Google’s main competitors;

  • Amazon
  • Facebook
  • Bing
  • Yahoo

To the average consumer, Google might seem like such a behemoth in search and advertising that no other company can come close to their capabilities. However, firms like Facebook and Amazon are already eating away at the profits in advertising areas. Facebook has gained significant ground in online video advertising, and their share of global ad revenue has increased to being right behind Google’s. Additionally, Facebook recently opened up its mobile advertising platform which was originally only available to app publishers to all advertisers wishing to target users across multiple devices

Google is well aware of Amazon as the biggest potential competitor in the long-term. Google’s Executive Chairman Eric Schmidt is on the record as saying, “Many people think our main competition is Bing or Yahoo, but, really, our biggest search competitor is Amazon.” In many ways Google could be seen as a middle-man, and left out in the cold when consumers are simply searching for the sake of purchasing on the e-commerce platform, and although the companies certainly have different visions, Amazon provides a challenge for Google to overcome if they want to stay at the top.

European regulators putting on the squeeze
Europe is not appreciative of the business operations of Google, charging the company with anti-trust practices by favouring its own web properties in search results over its rivals. The EU accused Google of directing e-commerce consumers away from rivals such as Yelp and towards their own sites to the detriment of the visitor. The impact of these allegations may have a ripple effect. Not only will Google most likely be forced to change its search algorithms and tactics, but these anti-trust accusations could filter down to other aspects of their business operations. Even though the US did not label Google a monopoly, they still found the company guilty of abusing monopoly-like powers to influence consumers.

Targeting takeovers?
Recent rumours have spread that Google may be looking in to buying social media powerhouse Twitter. It is no surprise that Google has been looking to beef up its social media presence, and buying Twitter would have a major immediate impact. Twitter has even recently opened up some of its advertising to Google, where advertisers will now be able to buy sponsored tweets through Google’s ad exchange. The deal does not seem implausible either. Twitter has had trouble growing its user-base and could benefit from the massive reach of Google, while the search engine giant would get a boost to its social media endeavours.

# # # # # # #

● **Tasks and exercises**:
**1.** In the passage on Google's competitors, which company does Eric Schmidt call Google's biggest search competitor?
**2.** Copy the passage on Google's competitors word for word from "Google is well" to "at the top.".

# # # # # # #

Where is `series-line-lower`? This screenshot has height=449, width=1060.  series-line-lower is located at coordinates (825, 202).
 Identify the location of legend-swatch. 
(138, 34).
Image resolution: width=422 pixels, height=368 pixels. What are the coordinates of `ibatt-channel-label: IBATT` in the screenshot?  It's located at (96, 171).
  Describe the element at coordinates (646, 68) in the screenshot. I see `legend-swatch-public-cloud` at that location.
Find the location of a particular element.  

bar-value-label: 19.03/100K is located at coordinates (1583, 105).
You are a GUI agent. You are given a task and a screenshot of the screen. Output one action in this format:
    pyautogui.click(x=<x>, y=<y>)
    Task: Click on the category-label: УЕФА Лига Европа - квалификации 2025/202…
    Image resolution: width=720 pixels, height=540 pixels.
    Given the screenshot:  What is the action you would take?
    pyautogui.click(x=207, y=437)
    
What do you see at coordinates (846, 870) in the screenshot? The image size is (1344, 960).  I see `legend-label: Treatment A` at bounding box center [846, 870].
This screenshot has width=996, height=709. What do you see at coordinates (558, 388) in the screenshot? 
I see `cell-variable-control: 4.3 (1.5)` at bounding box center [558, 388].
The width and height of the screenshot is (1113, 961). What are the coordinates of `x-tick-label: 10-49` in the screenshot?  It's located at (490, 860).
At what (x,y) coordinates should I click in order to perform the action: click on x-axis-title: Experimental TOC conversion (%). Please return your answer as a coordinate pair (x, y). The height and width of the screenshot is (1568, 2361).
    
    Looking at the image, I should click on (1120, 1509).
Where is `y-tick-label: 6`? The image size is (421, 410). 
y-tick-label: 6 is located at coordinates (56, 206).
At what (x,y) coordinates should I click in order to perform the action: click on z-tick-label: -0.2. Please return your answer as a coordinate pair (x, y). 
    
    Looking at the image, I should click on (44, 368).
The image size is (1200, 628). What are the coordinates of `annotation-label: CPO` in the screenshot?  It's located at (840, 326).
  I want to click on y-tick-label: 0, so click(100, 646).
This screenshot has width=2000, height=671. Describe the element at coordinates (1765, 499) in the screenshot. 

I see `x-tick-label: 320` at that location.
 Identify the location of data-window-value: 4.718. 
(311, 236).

# # # # # # #

● **Task-by-task results**:
**1.** Amazon

**2.**
Google is well aware of Amazon as the biggest potential competitor in the long-term. Google’s Executive Chairman Eric Schmidt is on the record as saying, “Many people think our main competition is Bing or Yahoo, but, really, our biggest search competitor is Amazon.” In many ways Google could be seen as a middle-man, and left out in the cold when consumers are simply searching for the sake of purchasing on the e-commerce platform, and although the companies certainly have different visions, Amazon provides a challenge for Google to overcome if they want to stay at the top.